En fait, avec les vagues ce n’est pas la taille qui compte. C'est si elles déferlent ou pas. C’est la pente de la vague et l'espacement entre chaque crête. Forcément si on a une houle très longue donc un énorme écart entre chaque crête, ce n’est pas dangereux du tout. Ca fait des grandes collines aquatiques et il n’y a pas vraiment de danger : le bateau monte et descend des fois sur une dizaine de mètres, mais ce n’est pas dangereux. Là où ça devient dangereux, c'est quand les vagues sont vraiment rapprochées les unes des autres et la pente des vagues est très raide, un peu comme sur le bord de la plage et quand elles commencent à éclater, à déferler au large, c'est ça qui peut être dangereux parce que ça peut faire rouler le bateau.
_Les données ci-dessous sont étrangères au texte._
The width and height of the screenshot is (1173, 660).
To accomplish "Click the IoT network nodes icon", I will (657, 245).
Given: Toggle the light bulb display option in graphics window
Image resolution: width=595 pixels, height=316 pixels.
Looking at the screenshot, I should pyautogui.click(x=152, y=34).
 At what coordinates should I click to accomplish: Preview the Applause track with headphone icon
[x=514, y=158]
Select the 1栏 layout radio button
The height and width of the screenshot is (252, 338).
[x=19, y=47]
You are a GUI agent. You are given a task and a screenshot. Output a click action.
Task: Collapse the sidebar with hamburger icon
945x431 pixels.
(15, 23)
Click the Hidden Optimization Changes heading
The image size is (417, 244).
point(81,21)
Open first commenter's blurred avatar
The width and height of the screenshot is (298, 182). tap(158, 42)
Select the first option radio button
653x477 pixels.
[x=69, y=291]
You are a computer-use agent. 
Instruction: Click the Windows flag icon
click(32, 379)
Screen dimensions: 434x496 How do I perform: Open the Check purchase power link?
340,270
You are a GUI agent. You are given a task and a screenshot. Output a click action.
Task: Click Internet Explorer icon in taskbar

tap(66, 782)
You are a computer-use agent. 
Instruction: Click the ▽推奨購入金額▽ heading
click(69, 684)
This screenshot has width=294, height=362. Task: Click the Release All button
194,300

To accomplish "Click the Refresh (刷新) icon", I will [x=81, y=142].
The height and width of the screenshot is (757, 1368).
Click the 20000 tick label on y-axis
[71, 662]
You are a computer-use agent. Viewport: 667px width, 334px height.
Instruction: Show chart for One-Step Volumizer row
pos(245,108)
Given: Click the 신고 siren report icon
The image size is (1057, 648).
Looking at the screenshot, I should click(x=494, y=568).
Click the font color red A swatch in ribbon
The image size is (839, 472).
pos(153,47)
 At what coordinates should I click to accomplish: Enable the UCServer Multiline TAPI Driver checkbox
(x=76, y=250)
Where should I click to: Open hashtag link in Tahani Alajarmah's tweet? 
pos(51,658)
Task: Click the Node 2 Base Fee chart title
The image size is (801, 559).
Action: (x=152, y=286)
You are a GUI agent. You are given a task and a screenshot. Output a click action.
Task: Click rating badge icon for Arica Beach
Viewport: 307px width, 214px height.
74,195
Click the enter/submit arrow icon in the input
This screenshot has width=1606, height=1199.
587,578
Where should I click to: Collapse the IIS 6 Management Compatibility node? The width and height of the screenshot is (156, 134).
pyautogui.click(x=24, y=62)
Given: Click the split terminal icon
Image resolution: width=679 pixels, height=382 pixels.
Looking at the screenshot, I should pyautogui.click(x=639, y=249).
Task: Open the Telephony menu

Et ce qui est dangereux aussi c'est ce qu'on appelle les mers croisées : c'est quand il y a un train de houle qui vient d'une direction et des vagues qui viennent d'une autre et là, ça fait des vagues qui se rencontrent et qui font des pics, des pyramides d'eau. Les IMOCA sont des bateaux faits pour rencontrer ce genre de conditions, ils ont des structures prévues pour naviguer dans les océans les plus durs du monde mais ce n’est pas le cas de toutes les classes représentées sur la Route du Rhum.
Une anecdote où tu as connu des conditions météo particulièrement difficiles et où tu t'es dit « Oulà c'est chaud quand même ! » ?
Oui, et c'était justement sur un retour de Route du Rhum. En fait je travaillais en 2006 pour un Class40 qui avait abandonné aux Açores on était rentré donc des Açores jusqu'à Douarnenez et on s'était justement retrouvé dans une houle énorme et ce qui est vraiment impressionnant c'est ça quoi : l'impression d'être vraiment entre 2 collines quand on était au creux d'une vague c'était sacrément impressionnant. Mais on a réussi à arriver à Douarnenez sans encombre. Après, on allait dans le sens des vagues, donc ça rend les choses un peu plus faciles aussi.
En solitaire, c'est différent, forcément. Quand tu es en solitaire, généralement quand tout va bien, tout va bien quoi. Ce qui ce qui devient compliqué, c'est quand on commence à avoir un petit problème, car ce qu'il faut éviter, c'est la sur-avarie. Ca va très vite et ce n’est pas toujours évident d'intervenir tout de suite sur un problème. Alors il ne faut pas qu'il y ait une escalade dans les soucis, un effet domino… C'est un peu ça les enjeux du solitaire dans une tempête.
Tu as un souvenir particulier justement en solitaire où ça a été compliqué ?
Sur le Vendée Globe, la plus grosse tempête que j'ai vécue c'était dans l'Océan Indien où je me suis retrouvé vent de travers, je ne pouvais pas partir dans le sens du vent parce que j'allais me retrouver des vagues trop grosses. J’avais perdu ma mesure de vent à ce moment-là mais j'ai estimé plus de 50 nœuds de vent. C'était assez engagé.
On a plus le temps d'avoir peur dans ces conditions, il faut gérer.
Charlie Dalin
J'étais assez soulagé une fois que le vent a baissé. Après, on a pas le temps d'avoir peur dans ces situations là parce qu'on gère le bateau. L'objectif, c'est de garder le dessus, de bien faire passer le bateau dans les vagues et on a on a plus le temps d'avoir peur dans ces conditions, il faut gérer.